2. Have some special syntax, independent of the wiki syntaxes to
tell the Rendered that such block of content should be rendered with
that given syntax. Again there would be a default.
Here's our view regarding the syntax used in wiki edit mode: document
requested for edition are available from the database in a serialized
format, for instance XHTML. When entering into the edit action, the
user
indicates his preferred syntax. If the text of the requested document
contains some blocks that are not handled by the chosen syntax, the
user
gets a warning (example: the document contains a table as a list item,
and the user tries to edit the document using JSPWiki syntax). If not,
WikiModel converts the serialized format into a DOM, the user edits
the
DOM and the WikiModel serializer serializes it back when the user
saves it.
Note that the DOM representation of wiki documents in the latest
version
of WikiModel is still pending.
XWiki Interfaces
=============
* ScriptingEngineManager: Manages the different Scripting
Engines, calling them in turn.
* ScriptingEngine
o Method: evaluate(String content)
o Implementation: VelocityScriptingEngine
o Implementation: GroovyScriptingEngine
* RenderingEngineManager: Manages the different Rendering
Engines, calling them in turn.
* RenderingEngine
o Method: render(String content)
o Implementation: XWikiLegacyRenderingEngine (current
rendering engine)
o Implementation: WikiModelRenderingEngine
* Parser: content parsing
o HTMLParser: parses HTML syntax
o WikiParser: parses wiki syntax
o Implementation: WikiModelHTMLParser
o Implementation: WikiModelWikiParser
Open Questions:
* Does WikiModel support a generic syntax for macros?

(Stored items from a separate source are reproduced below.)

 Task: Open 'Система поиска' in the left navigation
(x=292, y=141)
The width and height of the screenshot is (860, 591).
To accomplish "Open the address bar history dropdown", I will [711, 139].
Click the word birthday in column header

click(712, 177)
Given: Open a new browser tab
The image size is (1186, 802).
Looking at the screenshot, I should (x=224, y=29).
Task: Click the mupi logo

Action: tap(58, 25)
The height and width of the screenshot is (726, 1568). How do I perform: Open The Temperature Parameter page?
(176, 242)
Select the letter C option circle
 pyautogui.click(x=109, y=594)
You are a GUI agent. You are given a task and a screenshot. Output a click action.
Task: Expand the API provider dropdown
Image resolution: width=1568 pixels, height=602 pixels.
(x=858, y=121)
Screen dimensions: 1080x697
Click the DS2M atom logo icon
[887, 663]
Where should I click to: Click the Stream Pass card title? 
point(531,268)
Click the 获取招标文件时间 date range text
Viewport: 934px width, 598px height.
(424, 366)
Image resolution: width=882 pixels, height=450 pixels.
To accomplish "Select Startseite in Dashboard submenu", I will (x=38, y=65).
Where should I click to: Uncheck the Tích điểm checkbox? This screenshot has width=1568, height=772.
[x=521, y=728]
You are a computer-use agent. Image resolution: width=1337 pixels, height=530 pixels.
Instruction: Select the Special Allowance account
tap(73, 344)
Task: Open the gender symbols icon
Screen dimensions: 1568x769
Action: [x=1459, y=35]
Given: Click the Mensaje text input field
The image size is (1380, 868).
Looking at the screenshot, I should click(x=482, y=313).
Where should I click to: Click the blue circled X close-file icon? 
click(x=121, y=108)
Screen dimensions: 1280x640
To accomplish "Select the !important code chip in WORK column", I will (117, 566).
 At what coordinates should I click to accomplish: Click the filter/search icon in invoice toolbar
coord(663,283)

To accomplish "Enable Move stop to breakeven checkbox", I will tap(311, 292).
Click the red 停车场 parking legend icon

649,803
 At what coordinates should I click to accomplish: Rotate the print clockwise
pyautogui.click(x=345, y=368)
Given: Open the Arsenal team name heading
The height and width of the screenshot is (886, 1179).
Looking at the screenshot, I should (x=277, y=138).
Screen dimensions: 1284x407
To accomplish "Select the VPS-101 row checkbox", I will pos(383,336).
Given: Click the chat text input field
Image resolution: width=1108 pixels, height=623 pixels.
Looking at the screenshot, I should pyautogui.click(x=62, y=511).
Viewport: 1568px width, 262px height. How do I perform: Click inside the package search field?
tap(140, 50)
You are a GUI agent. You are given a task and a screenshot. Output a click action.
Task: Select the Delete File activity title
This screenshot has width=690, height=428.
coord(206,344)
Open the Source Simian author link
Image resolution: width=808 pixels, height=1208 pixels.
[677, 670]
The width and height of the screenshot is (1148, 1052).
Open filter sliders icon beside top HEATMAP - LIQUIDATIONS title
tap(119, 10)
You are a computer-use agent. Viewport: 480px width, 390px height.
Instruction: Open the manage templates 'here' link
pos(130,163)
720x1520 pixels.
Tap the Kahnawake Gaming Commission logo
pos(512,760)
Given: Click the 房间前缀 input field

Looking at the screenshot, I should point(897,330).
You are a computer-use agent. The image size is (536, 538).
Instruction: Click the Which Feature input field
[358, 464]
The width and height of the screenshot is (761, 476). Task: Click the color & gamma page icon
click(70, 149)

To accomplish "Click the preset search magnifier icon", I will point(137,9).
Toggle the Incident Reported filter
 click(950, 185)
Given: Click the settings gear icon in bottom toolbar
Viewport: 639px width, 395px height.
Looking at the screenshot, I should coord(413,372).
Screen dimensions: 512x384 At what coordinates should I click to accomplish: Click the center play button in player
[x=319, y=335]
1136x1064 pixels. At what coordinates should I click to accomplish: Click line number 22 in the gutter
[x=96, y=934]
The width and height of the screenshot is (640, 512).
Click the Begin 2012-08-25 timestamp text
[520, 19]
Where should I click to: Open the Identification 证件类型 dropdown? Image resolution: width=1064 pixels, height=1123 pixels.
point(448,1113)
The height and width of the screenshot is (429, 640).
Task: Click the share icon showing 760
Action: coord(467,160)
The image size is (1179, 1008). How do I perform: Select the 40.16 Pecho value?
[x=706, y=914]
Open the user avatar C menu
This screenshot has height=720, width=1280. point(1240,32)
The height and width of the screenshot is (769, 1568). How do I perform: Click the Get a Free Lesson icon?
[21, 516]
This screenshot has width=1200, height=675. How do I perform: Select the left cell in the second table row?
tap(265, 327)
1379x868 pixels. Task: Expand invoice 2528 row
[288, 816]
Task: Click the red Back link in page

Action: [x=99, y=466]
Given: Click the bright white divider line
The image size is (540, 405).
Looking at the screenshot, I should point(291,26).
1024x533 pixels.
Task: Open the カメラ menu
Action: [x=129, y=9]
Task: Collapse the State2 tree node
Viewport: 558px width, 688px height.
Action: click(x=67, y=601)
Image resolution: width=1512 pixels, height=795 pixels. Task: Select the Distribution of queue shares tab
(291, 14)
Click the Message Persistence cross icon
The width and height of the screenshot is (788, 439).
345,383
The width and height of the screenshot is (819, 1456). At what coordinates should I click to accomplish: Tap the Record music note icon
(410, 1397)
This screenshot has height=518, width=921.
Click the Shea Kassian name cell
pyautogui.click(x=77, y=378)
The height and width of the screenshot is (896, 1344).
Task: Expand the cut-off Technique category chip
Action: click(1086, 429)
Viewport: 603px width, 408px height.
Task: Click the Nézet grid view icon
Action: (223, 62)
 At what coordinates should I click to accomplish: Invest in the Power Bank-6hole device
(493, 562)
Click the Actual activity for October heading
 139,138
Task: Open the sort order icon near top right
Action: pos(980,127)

WikiModel generates events for blocks that are not to be parsed
(typically because they contain scripts).
For example, in the WikiModel syntax currently called "CommonSyntax",
this looks like the following:
==============
{{{macro:mymacro (String parameters)
dothis
dothat
}}}
$mymacro(parameters)
==============
For each syntax, macro blocks are identified as far as possible (we
still have to check it's the case for all types of macro blocks inde
indeed).
* Is the Rendering also in charge of
generating PDF, RTF,
XML, etc?
o I think so, need to modify interfaces above to reflect
this.
* The WikiParser needs to recognizes scripts since this is
needed for the WYSIWYG editor.
the WikiModel parser recognizes scripts indeed.
Mikhail and Stéphane
>
> Use cases
> ========
>
> * View page
> o ViewAction -- template ->
> ScriptingEngineManager.evaluate
> () -- wiki syntax -> RenderingEngineManager.render() ---> HTML, XML,
> PDF, RTF, etc
> * Edit page in WYSIWYG editor
> o Uses the WikiParser to create a "DOM" of the page
> content and to render it accordingly. NOTE: This is required since
> rendering in the WYSIWYG editor is different from the final
> rendering. For example, macros need to be shown in a special way to
> make them visible, etc.
> o Changes done by the user are entered in HTML. Note: it
> would be better to capture them so that they are entered in the
> "DOM". Is that possible? If not, then the HTMLParser is used to
> convert from HTML to Wiki Syntax but they're likely be some loss in
> the conversion. The advantage is the ability to take any HTML content
> and generate wiki syntax from it.
>
>
> This is my very earlier thinking but I wanted to make it visible to
> give everyone the change to 1) know what's happening and 2) suggest
> ideas.
>
> I'll refine this in the coming days and post again on this thread.